Chesapeake Energy Corp. last week was notified by the New York Stock Exchange (NYSE) that it was not in compliance with continued listing standards and it gave the company the standard six months to remedy the matter before its shares are pulled from the market.
The stock at midday Monday was trading at around 79 cents/share. NYSE requires that listed companies maintain an average closing share price of at least $1.00 over a consecutive 30 trading-day period.
Chesapeake, which made the announcement late Friday after receiving notice Dec. 10, has struggled with heavy debt loads and recently warned that it might be forced to file bankruptcy if commodity prices don’t improve.

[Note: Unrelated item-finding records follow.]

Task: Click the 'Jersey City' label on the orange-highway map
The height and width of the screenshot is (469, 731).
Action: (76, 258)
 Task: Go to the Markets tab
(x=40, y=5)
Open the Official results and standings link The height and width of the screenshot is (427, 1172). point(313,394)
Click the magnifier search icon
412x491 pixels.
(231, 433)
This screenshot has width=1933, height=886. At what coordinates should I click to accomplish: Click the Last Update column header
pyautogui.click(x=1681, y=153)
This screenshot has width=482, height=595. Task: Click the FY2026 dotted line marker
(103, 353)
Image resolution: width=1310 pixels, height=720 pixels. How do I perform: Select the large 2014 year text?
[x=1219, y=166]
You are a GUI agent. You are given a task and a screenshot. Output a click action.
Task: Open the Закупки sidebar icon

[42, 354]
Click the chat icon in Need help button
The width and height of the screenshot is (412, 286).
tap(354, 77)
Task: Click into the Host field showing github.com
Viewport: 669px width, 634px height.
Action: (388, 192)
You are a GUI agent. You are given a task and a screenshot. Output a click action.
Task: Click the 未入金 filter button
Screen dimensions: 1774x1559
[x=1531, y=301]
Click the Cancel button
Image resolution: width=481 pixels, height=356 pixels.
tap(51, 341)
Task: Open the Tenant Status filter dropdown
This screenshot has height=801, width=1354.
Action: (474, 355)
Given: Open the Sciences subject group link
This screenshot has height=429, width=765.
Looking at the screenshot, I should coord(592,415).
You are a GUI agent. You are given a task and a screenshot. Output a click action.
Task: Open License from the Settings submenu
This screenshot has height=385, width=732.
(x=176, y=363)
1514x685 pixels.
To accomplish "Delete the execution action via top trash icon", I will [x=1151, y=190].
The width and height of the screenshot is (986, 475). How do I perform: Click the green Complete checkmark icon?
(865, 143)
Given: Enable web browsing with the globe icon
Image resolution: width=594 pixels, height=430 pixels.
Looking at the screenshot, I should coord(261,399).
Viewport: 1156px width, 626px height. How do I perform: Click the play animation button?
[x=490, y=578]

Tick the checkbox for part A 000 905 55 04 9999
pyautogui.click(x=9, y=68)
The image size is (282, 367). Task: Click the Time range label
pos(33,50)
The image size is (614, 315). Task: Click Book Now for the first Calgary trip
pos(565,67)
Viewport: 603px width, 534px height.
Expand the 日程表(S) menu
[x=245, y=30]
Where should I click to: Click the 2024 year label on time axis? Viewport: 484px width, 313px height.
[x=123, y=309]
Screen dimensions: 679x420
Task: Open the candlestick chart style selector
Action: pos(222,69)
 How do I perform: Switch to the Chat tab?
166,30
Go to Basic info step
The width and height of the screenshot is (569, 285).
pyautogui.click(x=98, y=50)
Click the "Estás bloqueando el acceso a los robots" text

The company, once a symbol of the onshore boom and the industry’s ascendancy valued at nearly $40 billion, has seen its market capitalization erode to less than $2 billion.
After it warned of bankruptcy last month, the company announced a series of financial measures aimed at managing the debt load.
Chesapeake said it plans to regain compliance with the listing standards by executing a 2020 operating program that includes a 30% year/year cut in capital expenditures, the financial measures it announced earlier this month, asset sales and the possibility of a reverse stock split that would need shareholder approval at the next annual meeting in May.
The company must respond to NYSE within 10 days of receiving the delisting notice and ultimately has six months to regain compliance.